(Saved entries)
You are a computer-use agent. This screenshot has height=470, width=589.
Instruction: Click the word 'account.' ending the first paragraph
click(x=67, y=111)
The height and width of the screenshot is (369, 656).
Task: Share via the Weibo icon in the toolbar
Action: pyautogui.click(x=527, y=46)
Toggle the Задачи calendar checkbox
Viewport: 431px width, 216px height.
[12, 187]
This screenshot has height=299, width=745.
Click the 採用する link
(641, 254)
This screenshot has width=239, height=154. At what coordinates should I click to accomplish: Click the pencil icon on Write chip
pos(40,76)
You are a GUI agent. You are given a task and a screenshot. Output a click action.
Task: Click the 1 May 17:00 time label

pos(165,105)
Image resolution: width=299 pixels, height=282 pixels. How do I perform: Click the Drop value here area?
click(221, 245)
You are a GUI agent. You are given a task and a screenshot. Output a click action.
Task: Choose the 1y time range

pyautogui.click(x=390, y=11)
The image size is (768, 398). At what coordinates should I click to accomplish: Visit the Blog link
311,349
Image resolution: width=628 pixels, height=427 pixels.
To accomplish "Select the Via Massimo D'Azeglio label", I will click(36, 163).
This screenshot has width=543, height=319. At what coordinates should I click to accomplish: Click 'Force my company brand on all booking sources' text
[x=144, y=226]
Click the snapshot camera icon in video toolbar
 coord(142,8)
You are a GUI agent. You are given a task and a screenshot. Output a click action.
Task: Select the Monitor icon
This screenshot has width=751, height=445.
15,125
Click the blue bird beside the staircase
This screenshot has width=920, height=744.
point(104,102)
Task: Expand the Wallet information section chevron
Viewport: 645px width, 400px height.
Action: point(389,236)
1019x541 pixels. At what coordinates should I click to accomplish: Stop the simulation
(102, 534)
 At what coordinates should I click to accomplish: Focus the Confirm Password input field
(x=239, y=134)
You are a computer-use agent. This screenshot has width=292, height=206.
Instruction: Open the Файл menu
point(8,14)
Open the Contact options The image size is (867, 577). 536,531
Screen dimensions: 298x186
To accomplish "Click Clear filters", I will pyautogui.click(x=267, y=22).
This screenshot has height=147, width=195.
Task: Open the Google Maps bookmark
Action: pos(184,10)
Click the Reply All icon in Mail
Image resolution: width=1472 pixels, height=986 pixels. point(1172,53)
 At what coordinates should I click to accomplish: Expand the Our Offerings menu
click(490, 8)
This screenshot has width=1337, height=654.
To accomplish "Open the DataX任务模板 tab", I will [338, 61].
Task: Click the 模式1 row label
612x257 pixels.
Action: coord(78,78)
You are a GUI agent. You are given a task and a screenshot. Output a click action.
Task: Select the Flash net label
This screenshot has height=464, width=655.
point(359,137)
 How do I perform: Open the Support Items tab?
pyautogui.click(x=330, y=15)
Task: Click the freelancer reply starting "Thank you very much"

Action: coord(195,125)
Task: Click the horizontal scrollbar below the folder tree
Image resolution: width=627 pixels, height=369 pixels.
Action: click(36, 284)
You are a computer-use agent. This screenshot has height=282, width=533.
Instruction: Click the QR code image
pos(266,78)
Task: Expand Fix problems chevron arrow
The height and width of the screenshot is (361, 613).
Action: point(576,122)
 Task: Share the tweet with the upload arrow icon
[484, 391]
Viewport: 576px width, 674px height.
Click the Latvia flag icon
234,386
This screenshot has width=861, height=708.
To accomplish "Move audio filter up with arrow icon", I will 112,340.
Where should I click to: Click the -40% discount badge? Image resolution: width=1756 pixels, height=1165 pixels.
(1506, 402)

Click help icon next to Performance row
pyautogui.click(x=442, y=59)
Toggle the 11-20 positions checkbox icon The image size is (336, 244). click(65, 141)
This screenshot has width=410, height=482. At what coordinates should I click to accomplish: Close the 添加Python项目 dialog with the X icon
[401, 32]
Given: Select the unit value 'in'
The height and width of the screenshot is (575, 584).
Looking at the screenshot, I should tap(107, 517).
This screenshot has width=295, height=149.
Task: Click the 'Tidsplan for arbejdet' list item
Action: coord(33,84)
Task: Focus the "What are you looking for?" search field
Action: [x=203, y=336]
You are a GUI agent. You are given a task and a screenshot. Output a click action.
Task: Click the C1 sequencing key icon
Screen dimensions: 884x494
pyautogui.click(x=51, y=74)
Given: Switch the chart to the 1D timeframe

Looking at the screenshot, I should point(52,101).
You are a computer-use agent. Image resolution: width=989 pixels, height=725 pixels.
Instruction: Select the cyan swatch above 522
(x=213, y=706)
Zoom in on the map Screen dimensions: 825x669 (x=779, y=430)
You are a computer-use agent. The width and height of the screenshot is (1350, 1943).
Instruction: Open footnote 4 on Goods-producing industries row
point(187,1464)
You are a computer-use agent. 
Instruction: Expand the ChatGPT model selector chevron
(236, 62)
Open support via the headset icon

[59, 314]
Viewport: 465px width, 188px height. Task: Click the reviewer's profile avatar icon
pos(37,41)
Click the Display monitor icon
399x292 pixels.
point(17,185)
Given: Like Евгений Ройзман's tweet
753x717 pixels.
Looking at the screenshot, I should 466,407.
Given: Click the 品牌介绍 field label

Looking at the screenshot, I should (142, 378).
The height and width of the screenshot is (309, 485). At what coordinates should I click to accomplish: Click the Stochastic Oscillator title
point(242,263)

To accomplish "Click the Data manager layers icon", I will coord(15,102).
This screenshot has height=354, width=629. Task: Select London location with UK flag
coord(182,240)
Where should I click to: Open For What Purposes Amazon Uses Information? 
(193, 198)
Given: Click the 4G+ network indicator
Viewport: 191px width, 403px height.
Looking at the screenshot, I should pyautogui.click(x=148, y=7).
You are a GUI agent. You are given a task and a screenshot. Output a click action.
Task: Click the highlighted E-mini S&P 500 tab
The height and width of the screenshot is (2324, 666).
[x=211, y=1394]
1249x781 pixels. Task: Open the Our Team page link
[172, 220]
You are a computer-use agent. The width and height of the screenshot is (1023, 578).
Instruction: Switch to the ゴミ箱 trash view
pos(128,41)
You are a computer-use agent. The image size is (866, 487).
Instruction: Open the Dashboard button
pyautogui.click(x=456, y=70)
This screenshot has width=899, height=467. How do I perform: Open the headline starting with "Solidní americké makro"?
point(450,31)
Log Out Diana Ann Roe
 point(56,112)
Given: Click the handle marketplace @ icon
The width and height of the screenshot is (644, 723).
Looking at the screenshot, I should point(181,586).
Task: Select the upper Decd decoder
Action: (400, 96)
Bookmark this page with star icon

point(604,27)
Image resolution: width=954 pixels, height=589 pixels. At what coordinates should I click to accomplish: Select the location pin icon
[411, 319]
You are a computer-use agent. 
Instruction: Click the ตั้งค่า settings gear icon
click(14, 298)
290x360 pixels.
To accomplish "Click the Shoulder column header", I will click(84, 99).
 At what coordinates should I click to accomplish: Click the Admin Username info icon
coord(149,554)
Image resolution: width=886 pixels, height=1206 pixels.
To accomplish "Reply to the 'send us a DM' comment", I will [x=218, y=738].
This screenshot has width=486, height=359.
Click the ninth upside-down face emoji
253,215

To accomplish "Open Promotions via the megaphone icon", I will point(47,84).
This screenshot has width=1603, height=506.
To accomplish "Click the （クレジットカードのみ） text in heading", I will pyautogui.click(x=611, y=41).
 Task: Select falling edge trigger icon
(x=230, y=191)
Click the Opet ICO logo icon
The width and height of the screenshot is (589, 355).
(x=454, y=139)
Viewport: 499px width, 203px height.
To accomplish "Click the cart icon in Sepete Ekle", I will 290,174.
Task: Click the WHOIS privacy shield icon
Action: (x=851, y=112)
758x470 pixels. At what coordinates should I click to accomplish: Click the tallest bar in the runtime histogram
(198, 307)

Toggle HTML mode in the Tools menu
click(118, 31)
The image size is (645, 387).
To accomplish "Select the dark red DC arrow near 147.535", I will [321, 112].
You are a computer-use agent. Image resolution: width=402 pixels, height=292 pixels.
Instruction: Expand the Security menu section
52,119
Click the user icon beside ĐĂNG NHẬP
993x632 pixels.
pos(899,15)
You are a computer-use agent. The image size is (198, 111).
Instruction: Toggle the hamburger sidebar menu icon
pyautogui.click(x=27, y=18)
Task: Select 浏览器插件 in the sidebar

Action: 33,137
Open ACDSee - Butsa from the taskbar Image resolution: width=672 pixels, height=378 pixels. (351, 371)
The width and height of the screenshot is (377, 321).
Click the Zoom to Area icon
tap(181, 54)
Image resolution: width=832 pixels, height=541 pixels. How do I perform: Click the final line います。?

→ **WORK TASK**: Look above for the line containing "You are a computer-use agent. Image resolution: width=402", then transcribe it and all lines after it through the last, exactly and with nothing else.

→ **OUTPUT FOR THIS TASK**:
You are a computer-use agent. Image resolution: width=402 pixels, height=292 pixels.
Instruction: Expand the Security menu section
52,119
Click the user icon beside ĐĂNG NHẬP
993x632 pixels.
pos(899,15)
You are a computer-use agent. The image size is (198, 111).
Instruction: Toggle the hamburger sidebar menu icon
pyautogui.click(x=27, y=18)
Task: Select 浏览器插件 in the sidebar

Action: 33,137
Open ACDSee - Butsa from the taskbar Image resolution: width=672 pixels, height=378 pixels. (351, 371)
The width and height of the screenshot is (377, 321).
Click the Zoom to Area icon
tap(181, 54)
Image resolution: width=832 pixels, height=541 pixels. How do I perform: Click the final line います。?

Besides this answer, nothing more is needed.